A massive wave of violence has rippled across Mexico over the past decade. In the western state of Sinaloa, the birthplace of modern drug trafficking, ordinary citizens live in constant fear of being “taken”—kidnapped or held against their will by armed men, whether criminals, police, or both. This remarkable collection of firsthand accounts by prize-winning journalist Javier Valdez Cárdenas provides a uniquely human perspective on life in Sinaloa during the drug war. The reality of the Mexican drug war, a conflict fueled by uncertainty and fear, is far more complex than the images conjured in popular imagination. Often missing from news reports is the perspective of ordinary people—migrant workers, schoolteachers, single mothers, businessmen, teenagers, petty criminals, police officers, and local journalists—people whose worlds center not on drugs or illegal activity but on survival and resilience, truth and reconciliation. Building on a rich tradition of testimonial literature, Valdez Cárdenas recounts in gripping detail how people deal not only with the constant threat of physical violence but also with the fear, uncertainty, and guilt that afflict survivors and witnesses. Mexican journalists who dare expose the drug war’s inconvenient political and social realities are censored and smeared, murdered, and “disappeared.” This is precisely why we need to hear from seasoned local reporters like Valdez Cárdenas who write about the places where they live, rely on a network of trusted sources built over decades, and tell the stories behind the headline-grabbing massacres and scandals. In his informative introduction to the volume, translator Everard Meade orients the reader to the broader armed conflict in Mexico and explains the unique role of Sinaloa as its epicenter. Reports on border politics and infamous drug traffickers may obscure the victims’ suffering. The Taken helps ensure that their stories will not be forgotten or suppressed.

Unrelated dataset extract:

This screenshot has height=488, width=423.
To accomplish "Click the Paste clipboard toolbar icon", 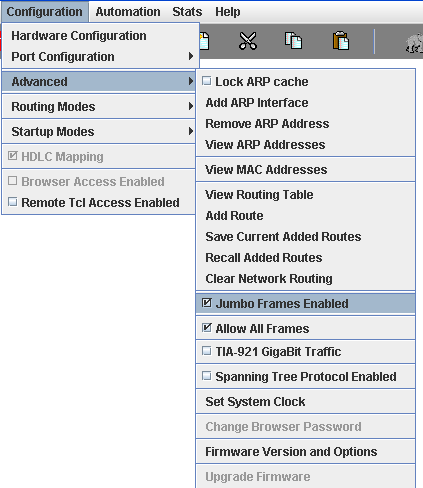I will coord(341,41).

The Little Old Lady Killer

2019-08-20
The Little Old Lady Killer
Title The Little Old Lady Killer PDF eBook
Author Susana Vargas Cervantes
Publisher NYU Press
Pages 279
Release 2019-08-20
Genre Social Science
ISBN 1479853089

The surprising true story of Mexico’s hunt, arrest, and conviction of its first female serial killer For three years, amid widespread public outrage, police in Mexico City struggled to uncover the identity of the killer responsible for the ghastly deaths of forty elderly women, many of whom had been strangled in their homes with a stethoscope by someone posing as a government nurse. When Juana Barraza Samperio, a female professional wrestler known as la Dama del Silencio (the Lady of Silence), was arrested—and eventually sentenced to 759 years in prison—for her crimes as the Mataviejitas (the little old lady killer), her case disrupted traditional narratives about gender, criminality, and victimhood in the popular and criminological imagination. Marshaling ten years of research, and one of the only interviews that Juana Barraza Samperio has given while in prison, Susana Vargas Cervantes deconstructs this uniquely provocative story. She focuses, in particular, on the complex, gendered aspects of the case, asking: Who is a killer? Barraza—with her “manly” features and strength, her career as a masked wrestler in lucha libre, and her violent crimes—is presented, here, as a study in gender deviance, a disruption of what scholars call mexicanidad, or the masculine notion of what it means to be Mexican. Cervantes also challenges our conception of victimhood—specifically, who “counts” as a victim. The Little Old Lady Killer presents a fascinating analysis of what serial killing—often considered “killing for the pleasure of killing”—represents to us.